The practical takeaway: if you’re hiring someone to handle a legal matter, confirm they’re a licensed attorney, not just a law school graduate. Anyone can earn a J.D.; only someone who passed the bar and maintains an active license is authorized to practice law on your behalf.

International Titles You Might Encounter

If you’ve seen the terms “barrister” or “solicitor,” those come from the British legal system and don’t apply in the United States. In the U.K., solicitors handle most legal work outside the courtroom — drafting documents, advising clients, negotiating deals — while barristers specialize in courtroom advocacy. American attorneys fill both roles. You won’t offend a U.S. lawyer by using “attorney” or “lawyer,” but calling one a “barrister” will get you a puzzled look.

Gender-Neutral Forms of Address

When you don’t know an attorney’s gender identity or preferred pronouns, you have several options that avoid assumptions. The honorific “Mx.” (pronounced “mix”) has gained traction in the legal profession as a gender-neutral alternative to Mr. or Ms. If an attorney lists “Mx.” in their email signature or professional profile, use it in all correspondence. Using their preferred honorific isn’t optional politeness — it’s the same professional respect that “Mr.” or “Ms.” conveys.

When no pronouns or honorific preferences are available, you can sidestep the issue entirely. “Dear Counsel,” “Dear [Full Name],” or “Good morning” all work as email greetings without requiring you to guess. In person, using the attorney’s full name or surname without any prefix is another practical workaround until you learn their preference.

Who Can Use Legal Titles

The Esquire suffix and the title “attorney” aren’t decorative — they signal that someone holds an active law license. Using them when you don’t can cross the line into unauthorized practice of law, which every state treats as a serious offense. Penalties vary by jurisdiction but commonly include fines, injunctions, and even criminal charges. Courts have ordered non-lawyers to stop using “Esq.” and “J.D.” on business materials when the usage created the impression of legal authority.

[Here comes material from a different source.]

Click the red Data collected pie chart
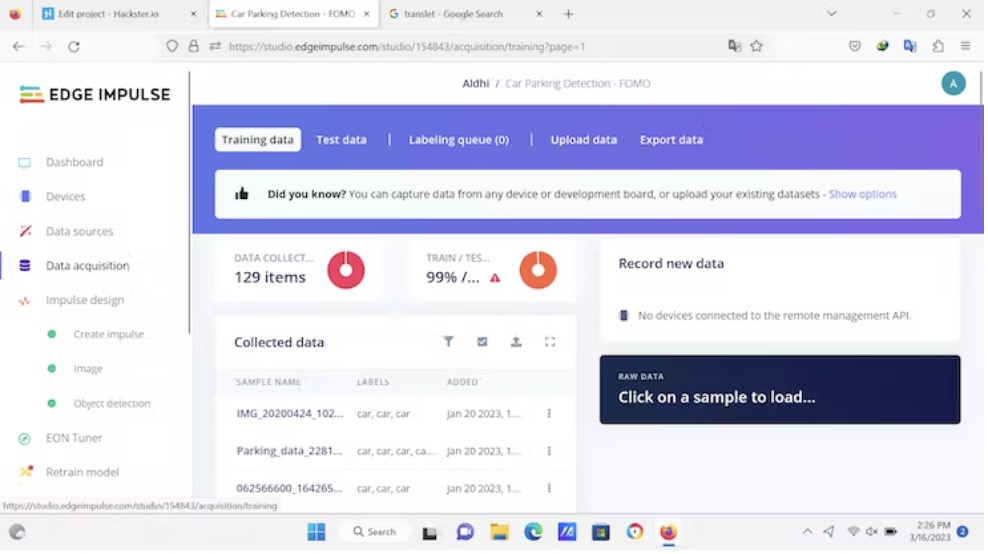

This matters most for law school graduates who never passed the bar, paralegals, and legal document preparers. You can accurately say you hold a J.D. if you earned one, but pairing it with language that implies you’re available to handle legal matters invites scrutiny from your state’s bar authority. The safest approach: if you’re not a licensed, active member of a state bar, don’t use Esq. after your name, and don’t call yourself an attorney.